Hey there, Janine! I hear you, it's incredibly perplexing when people seem to like you, yet you can't make any real social progress. Honestly I'm in the same boat, everyone seems to like and appreciate me in a general sense, but I can't seem to make an actual friend or a real connection to save my soul. Admittesly I don't actually try very much (a bit of a social hermit if I'm being honest) but I have tried, and met with about the same amount of success.
If I may ask a personal question, are you perhaps neurodivergent in any way? I'm an autist with adhd myself, and I've come to believe that's primarily what is behind my lack of social success. Neurotypical people tend to be somewhat uncomfortable when socially exposed to a divergent person for any real length of time. People like me don't quite understand the rules, you see. We do things in strange ways sometimes, ask odd questions or make weird observations. We can share a little too much, or expect others to share as readily as we do and create discomfort and pressure that we didn't even intend. I've become aware of myself doing that very thing on quite a few occasions. Hell, look at some of my posts, it's clear as day.
It doesn't mean there's anything wrong with me, I just work differently. And the people who avoid me aren't bad people, they're not, and they don't dislike me either. But there's a difference between liking someone and wanting to spend a lot of time with them.
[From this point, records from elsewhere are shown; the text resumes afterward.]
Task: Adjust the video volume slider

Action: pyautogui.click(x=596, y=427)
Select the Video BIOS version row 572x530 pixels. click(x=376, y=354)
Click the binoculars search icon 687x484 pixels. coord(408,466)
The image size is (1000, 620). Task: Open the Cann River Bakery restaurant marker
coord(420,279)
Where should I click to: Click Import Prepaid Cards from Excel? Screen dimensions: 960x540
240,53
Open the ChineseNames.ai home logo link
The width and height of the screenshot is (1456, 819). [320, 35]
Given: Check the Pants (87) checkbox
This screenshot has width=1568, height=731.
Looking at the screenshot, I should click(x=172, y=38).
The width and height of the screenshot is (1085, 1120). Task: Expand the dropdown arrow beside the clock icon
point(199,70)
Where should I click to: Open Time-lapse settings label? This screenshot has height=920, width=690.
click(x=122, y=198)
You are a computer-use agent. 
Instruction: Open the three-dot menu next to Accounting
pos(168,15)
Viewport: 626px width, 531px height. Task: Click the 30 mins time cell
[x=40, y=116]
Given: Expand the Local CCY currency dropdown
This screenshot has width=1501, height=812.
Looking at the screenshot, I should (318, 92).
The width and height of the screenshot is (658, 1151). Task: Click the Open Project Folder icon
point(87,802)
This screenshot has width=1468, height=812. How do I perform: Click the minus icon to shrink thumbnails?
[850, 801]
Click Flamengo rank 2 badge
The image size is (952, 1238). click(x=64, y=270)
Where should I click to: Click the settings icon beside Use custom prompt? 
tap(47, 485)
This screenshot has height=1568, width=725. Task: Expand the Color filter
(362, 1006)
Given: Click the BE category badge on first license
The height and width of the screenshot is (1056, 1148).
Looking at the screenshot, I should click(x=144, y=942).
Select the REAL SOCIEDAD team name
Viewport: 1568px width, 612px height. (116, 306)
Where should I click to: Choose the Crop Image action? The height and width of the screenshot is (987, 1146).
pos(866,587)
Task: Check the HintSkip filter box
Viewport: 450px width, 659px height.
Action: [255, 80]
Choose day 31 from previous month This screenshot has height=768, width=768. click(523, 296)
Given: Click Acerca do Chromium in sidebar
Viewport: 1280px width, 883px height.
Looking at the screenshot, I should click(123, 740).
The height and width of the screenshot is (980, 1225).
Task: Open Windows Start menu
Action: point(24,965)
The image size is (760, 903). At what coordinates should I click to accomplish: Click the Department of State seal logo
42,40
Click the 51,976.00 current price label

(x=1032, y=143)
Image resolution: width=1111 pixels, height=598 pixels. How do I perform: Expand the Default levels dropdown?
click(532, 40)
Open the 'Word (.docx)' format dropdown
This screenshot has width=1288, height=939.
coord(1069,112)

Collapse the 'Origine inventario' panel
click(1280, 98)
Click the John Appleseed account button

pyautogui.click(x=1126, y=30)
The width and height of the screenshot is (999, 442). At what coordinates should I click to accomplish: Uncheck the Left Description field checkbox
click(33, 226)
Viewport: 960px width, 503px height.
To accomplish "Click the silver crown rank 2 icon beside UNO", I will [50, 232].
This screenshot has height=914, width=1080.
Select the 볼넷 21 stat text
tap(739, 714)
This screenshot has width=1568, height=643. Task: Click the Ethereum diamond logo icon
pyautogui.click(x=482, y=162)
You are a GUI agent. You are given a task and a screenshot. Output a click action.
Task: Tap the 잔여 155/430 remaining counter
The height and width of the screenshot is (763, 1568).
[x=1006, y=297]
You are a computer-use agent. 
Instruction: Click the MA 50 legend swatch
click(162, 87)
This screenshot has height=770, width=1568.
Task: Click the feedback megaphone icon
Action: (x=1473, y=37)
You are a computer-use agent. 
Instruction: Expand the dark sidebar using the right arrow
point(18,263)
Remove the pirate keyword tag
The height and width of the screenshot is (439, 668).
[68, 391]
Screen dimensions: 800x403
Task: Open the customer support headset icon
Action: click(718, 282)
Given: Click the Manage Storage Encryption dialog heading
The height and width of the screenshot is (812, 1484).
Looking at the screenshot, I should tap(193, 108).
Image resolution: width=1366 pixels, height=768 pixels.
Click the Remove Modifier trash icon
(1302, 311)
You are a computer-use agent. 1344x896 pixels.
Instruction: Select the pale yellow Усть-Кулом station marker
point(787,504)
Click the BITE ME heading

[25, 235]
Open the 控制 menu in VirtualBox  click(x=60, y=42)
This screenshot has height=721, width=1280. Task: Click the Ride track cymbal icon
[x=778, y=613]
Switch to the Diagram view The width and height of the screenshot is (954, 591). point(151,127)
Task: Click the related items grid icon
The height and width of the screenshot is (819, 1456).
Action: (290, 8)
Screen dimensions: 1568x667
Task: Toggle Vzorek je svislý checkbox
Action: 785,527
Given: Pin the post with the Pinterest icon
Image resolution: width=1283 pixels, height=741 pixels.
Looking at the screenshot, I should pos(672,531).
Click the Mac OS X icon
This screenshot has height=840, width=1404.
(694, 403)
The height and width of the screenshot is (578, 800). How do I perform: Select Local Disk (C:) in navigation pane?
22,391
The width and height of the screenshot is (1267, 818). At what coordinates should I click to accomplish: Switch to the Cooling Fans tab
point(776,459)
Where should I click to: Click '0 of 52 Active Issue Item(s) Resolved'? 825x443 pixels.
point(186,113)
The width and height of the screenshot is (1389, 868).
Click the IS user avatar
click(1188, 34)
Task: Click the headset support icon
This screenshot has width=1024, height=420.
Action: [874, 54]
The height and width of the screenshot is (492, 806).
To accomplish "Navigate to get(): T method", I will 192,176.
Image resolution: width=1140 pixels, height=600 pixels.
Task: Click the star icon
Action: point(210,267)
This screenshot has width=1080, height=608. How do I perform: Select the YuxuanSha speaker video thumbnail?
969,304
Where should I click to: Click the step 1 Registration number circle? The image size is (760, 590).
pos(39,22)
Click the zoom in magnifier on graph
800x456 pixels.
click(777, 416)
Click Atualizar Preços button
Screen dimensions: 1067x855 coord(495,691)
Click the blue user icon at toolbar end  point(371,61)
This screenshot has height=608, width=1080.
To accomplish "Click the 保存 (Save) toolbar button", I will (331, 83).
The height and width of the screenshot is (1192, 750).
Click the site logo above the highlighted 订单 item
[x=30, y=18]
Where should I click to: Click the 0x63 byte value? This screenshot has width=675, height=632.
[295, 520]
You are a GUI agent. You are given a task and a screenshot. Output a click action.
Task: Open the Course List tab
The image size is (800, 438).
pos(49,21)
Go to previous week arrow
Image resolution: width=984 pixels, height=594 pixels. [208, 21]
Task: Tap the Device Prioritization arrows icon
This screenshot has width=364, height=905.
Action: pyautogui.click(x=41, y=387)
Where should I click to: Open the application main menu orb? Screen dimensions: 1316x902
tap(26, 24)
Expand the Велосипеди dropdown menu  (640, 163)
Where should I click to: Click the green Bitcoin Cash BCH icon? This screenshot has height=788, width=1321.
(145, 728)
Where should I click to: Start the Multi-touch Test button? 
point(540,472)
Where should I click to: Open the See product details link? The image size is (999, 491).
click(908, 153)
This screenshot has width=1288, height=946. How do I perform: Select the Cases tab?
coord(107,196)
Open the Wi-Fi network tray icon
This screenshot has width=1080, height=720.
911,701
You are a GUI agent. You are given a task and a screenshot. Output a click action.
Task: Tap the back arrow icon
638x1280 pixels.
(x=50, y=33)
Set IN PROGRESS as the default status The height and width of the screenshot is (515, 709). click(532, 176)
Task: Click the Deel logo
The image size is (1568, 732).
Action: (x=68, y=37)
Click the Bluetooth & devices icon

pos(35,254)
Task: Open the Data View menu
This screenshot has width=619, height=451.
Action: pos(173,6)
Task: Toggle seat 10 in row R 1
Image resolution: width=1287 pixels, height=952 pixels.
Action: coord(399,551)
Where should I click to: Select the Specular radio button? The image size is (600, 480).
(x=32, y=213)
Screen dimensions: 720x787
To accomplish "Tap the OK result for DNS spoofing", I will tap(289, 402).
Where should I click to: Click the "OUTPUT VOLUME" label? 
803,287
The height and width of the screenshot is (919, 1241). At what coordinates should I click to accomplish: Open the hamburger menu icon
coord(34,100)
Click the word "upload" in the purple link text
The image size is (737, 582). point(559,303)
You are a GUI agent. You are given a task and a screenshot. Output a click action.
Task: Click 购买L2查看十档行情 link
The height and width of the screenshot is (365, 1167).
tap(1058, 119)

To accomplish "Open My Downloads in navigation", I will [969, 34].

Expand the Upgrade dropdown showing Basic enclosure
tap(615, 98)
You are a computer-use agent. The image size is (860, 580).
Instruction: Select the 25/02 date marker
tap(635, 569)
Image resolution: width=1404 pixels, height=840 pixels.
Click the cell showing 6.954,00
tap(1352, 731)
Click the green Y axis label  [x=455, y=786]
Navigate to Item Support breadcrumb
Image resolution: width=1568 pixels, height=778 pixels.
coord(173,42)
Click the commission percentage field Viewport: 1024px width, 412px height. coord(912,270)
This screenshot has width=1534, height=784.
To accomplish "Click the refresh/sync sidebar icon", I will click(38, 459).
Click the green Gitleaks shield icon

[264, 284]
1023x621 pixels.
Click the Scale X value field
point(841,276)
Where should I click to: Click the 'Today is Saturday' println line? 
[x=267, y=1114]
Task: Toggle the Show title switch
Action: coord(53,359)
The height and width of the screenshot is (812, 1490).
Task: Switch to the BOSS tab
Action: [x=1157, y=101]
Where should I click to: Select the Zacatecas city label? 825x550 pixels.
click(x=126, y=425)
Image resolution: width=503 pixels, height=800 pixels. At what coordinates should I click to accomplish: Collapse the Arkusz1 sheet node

I wish I could say I was immune to it myself, but I'm not. I have a coworker at my place of employment who I suspect to be an autist as well, but in a somewhat different manner than myself that I can't really relate to. Not all autists experience things the same way as each other. And he's a good guy! He's helpful, generally supportive, does good work. I like him as a coworker and an associate, and as a human person, I wish him only the best. But it still makes me uncomfortable to interact with him for any length of time, something about the way he interacts socially just creates this off feeling in my brain that I can't readily describe. So if he ever asked to hang out with me or wanted to have some kind of relationship beyond being coworkers, I'd probably have to say I'm good and back away. And the fact that I, someone who has experienced this reaction first-hand multiple times, can still experience it myself, just serves to emphasize that there's something going on either neurologically or within our social dynamic that is simply outside of our control.
I don't know that this is the case with you. I don't know your experience or your history, so it is entirely possible that none of this applies. But based on how you describe it, I struggle to think of any other explanation for why people would seem to be friendly under normal conditions but not really want to associate personally. And if it is true, it doesn't mean that they don't like you or are only pretending. It just means that you don't mesh well in your social interactions, and you might need to find someone who's a little more like you and can relate to you on your level.